Sticky Nickel Blog


Self loathing and gluttony

He’s gone and the response it automatic. It has been years since I let the haze take over me but it suddenly returns with a vicious kick to my gut.

I try to distract myself, renting fun movies as a treat and avoiding the candy stacked up at the register.

I try to distract myself, visiting the a friend’s new puppy and oohing and aahing over the cuteness.

But as soon as I leave her house, it takes over.

Fill me up make me happy comfort me pleasure me wrap me in fullness no more emptiness I want to feel full fill me up make me happy.

My car practically drives itself to the grocery store. I grab a basket and my endorphines are already pumping and I am excited and anticipating the pleasure.

I breeze up and down the aisles, gravitating to my favorites, my old friends who have always been there for me when I am fighting the aching loneliness.

I burn with embarassment as the cashier rings up my purchases, trying to tell myself that she thinks I am having a party or something because after all, who shops like this?

I get home and I should take the dogs, who have been shut up all day, for a walk but I don’t want to because I don’t care about anything but my fix. I rip open the two large bags of Doritos and start munching happily away. After the first few handfuls I start to feel a little twinge in my stomach, like this greasy, salty food might not be entirely welcome, so I push the bags away.

Two minutes later, I am back for another handful. And another. I finally manage to put them away only by distracting myself with a cookie – one of those soft, buttery iced confections from the grocery store bakery that melts in your mouth and sends sparks of pleasure radiating through your body.

I collapse on the couch, ignoring the sad dog faces with toys held hopefully in mouths. My dogs are like people – they sigh when they are unhappy. My sweet, sweet spaniel heaves a huge sigh as she climbs into my lap for a reluctant snuggle. After a few minutes, she gives up.

I’m full but in a couple of hours it’s time for dinner. The fish sticks (8 of them) and fries (half a bag) go into the oven and somehow I manage to slightly burn the fries but I eat them anyway, drowning them in ketchup. I’m on my second “chick beer” of the night.

Fries mostly eaten and they are sitting like a big, slightly-burned congealed lump in my stomach. To rid my mouth of the burned taste, I reach for another cookie. I wash it down with the remains of that second chick beer.

It’s midnight and my eyes are aching. I put one dog in his kennel and stumble off to bed.

I feel miserable. My stomach is full of CRAP and I am too full, way too full. My stomach is not happy with me and I feel sluggish and in desperate need of some water. I collapse into bed but can’t make myself turn off the T.V.

If I turn off the T.V., I’ll hear the silence of the empty house. And my own guilt and self-loathing will rise up and overwhelm me.

Back when I was first married and struggling to find a job, and trip out of town for WHN was a celebration for me. As soon as he left I made a beeline for the grocery store to stock up on my fatty, sugary friends.

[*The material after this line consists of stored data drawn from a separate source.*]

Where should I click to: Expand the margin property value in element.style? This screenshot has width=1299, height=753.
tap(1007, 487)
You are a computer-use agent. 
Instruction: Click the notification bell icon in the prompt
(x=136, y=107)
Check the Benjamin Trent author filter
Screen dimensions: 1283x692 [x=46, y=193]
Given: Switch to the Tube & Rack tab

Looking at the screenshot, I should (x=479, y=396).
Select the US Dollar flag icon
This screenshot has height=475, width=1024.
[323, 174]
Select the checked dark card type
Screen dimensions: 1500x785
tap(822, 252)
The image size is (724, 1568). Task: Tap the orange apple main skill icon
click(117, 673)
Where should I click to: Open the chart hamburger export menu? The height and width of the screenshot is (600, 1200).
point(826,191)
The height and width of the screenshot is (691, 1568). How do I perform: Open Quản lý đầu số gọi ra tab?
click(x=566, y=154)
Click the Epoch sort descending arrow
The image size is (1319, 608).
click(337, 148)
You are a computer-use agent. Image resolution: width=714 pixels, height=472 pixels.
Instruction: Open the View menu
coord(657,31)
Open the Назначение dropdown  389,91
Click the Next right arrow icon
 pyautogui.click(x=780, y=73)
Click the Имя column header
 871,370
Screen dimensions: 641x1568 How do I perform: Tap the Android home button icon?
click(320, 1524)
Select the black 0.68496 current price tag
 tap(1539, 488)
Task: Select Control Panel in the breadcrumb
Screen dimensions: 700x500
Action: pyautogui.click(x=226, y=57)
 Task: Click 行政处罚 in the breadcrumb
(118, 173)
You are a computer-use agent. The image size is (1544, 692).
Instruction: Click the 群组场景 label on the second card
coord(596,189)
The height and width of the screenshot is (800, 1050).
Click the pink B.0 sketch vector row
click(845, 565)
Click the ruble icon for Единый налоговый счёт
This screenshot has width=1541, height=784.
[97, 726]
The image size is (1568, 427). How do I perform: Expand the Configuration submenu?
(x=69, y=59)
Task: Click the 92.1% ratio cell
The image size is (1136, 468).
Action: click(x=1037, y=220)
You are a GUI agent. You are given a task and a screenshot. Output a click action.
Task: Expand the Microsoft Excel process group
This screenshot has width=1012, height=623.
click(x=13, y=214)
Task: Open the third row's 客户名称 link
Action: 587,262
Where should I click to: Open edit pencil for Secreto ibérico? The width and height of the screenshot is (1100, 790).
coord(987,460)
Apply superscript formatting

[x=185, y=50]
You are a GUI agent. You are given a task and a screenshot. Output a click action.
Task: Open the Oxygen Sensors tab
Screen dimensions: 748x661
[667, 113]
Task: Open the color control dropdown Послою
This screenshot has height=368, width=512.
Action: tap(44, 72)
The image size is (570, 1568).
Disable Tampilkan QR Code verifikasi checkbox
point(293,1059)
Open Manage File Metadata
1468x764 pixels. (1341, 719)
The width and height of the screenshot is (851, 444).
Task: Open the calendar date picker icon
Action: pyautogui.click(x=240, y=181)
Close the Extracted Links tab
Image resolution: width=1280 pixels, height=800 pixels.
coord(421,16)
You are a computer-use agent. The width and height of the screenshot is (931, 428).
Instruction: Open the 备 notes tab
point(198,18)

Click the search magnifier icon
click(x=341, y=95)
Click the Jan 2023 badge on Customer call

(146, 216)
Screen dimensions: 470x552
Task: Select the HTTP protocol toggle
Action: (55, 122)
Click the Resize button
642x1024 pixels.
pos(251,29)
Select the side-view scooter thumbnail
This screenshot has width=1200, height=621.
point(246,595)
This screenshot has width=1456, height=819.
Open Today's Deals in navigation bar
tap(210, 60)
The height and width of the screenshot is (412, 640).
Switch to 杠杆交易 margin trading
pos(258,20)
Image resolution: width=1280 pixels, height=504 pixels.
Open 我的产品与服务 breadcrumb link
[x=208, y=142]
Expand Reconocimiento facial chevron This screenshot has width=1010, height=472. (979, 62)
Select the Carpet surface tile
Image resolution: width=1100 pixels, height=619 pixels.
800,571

It was the freedom of being able to eat whatever I wanted and not be judged that drove me, exhilarated me. I could eat cheese sticks and Oreos for dinner and no one would know.

Which is how, when I finally started my first job 6 months later, I would up at a hefty 203 pounds.

I got better. I promise. Plus, WHN stopped traveling so the temptation wasn’t there as much. I worked out a lot last summer at got down to 176. (!!) I looked good and I felt good and I didn’t feel that need to fill myself up with junk.

However, the holidays and severe depression hit me hard this year, and I know I gained at least 10 pounds back. I say at least. I haven’t had the courage to weigh myself because I am afraid it will send me into a deep chasm.

I feel horrible. My clothes aren’t fitting me well anymore. Jeans that I could slip off without unbuttoning last summer are feeling tight and that is more terrifying than anything.

I bought groceries before WHN left so I could control myself, knowing that he would see my purchases. I bought baked chips and a thin crust pizza and fruit cups and guacamole and Lean Cuisines, trying to treat myself without going overboard.

But yesterday the need took over and I fell off the wagon, if I was ever even back on it.

Today I’m reeling from my own weakness, determined to make healthy choices and to go for a run on my lunch break.

I really, really want that fit, lean, smiling girl from last summer back.

But lying in wait for me at home are my frenemies: ice cream, pizza, chips, cookies….

I disgust myself sometimes, for being so incredibly weak.